*EXTRACT PROVIDED*
((
For the second integral:

$$\frac{1}{2} \left[ 8\theta - 8 \frac{\sin 2 \theta}{2} \right]_{\pi/4}^{\pi/2} = \frac{1}{2} \left[ 8\theta - 4 \sin 2 \theta \right]_{\pi/4}^{\pi/2}$$

Substitute the limits of integration.

$$ = \frac{1}{2} \left[ (8(\pi/2) - 4 \sin(\pi)) - (8(\pi/4) - 4 \sin(\pi/2)) \right]$$

$$ = \frac{1}{2} \left[ (4\pi - 4 \times 0) - (2\pi - 4 \times 1) \right]$$

$$ = \frac{1}{2} \left[ 4\pi - (2\pi - 4) \right]$$

$$ = \frac{1}{2} \left[ 4\pi - 2\pi + 4 \right] = \frac{1}{2} \left[ 2\pi + 4 \right] = \pi + 2$$

**step6 Calculate the Total Area**

Add the results of the two integrals to find the total area.

$$A = \left( \frac{\pi}{3} - 4 + 2\sqrt{3} \right) + (\pi + 2)$$

$$A = \frac{\pi}{3} + \pi - 4 + 2 + 2\sqrt{3}$$

$$A = \frac{4\pi}{3} - 2 + 2\sqrt{3}$$
))
*DATA ENTRIES*
((
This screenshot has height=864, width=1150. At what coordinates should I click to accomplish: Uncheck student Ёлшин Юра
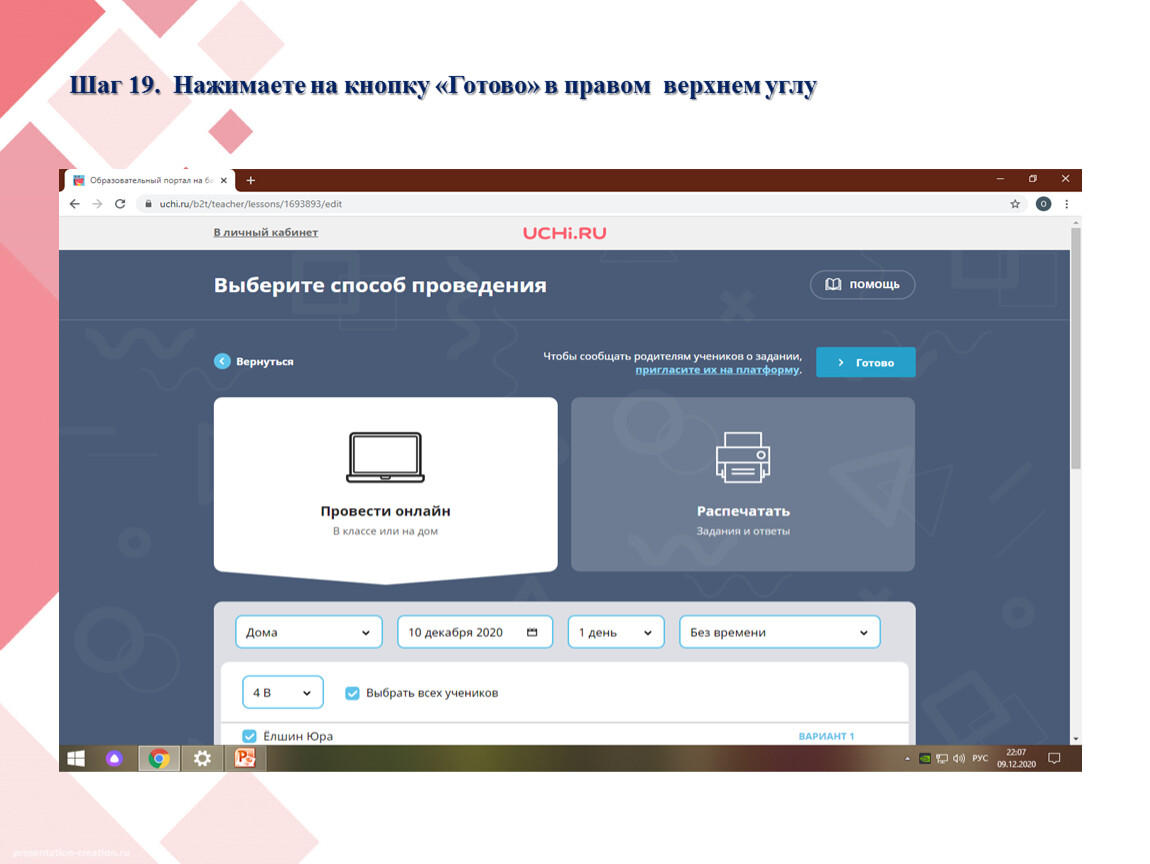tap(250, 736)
))
((
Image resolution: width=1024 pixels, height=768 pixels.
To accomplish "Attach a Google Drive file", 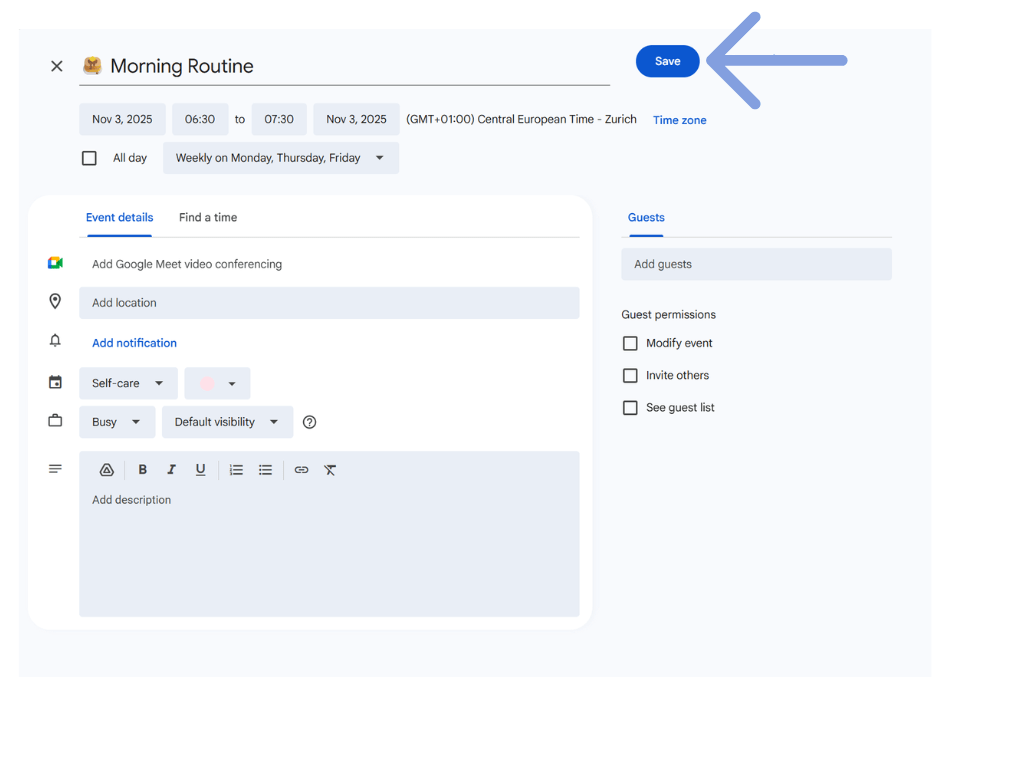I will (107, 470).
))
*PROBLEMS*
1. Decide whether each statement agrees with the area calculation above: (a) the total area is found by adding the results of the two integrals; (b) the step that calculates the total area is labeled step 5; (c) the reader is told to substitute the limits of integration. For each, answer yes or no and quote the deciding words of the area calculation.
2. Answer these questions from the area calculation above, one per line:
(a) What value does the second integral come to?
(b) What is the heading of the step that finds the total area?
(c) What final expression is given for A?

*SOLUTIONS BY TASK*
1.
(a) Yes: "Add the results of the two integrals to find the total area."
(b) No: "step6 Calculate the Total Area"
(c) Yes: "Substitute the limits of integration."

2.
(a) π + 2
(b) Calculate the Total Area
(c) A = 4π/3 − 2 + 2√3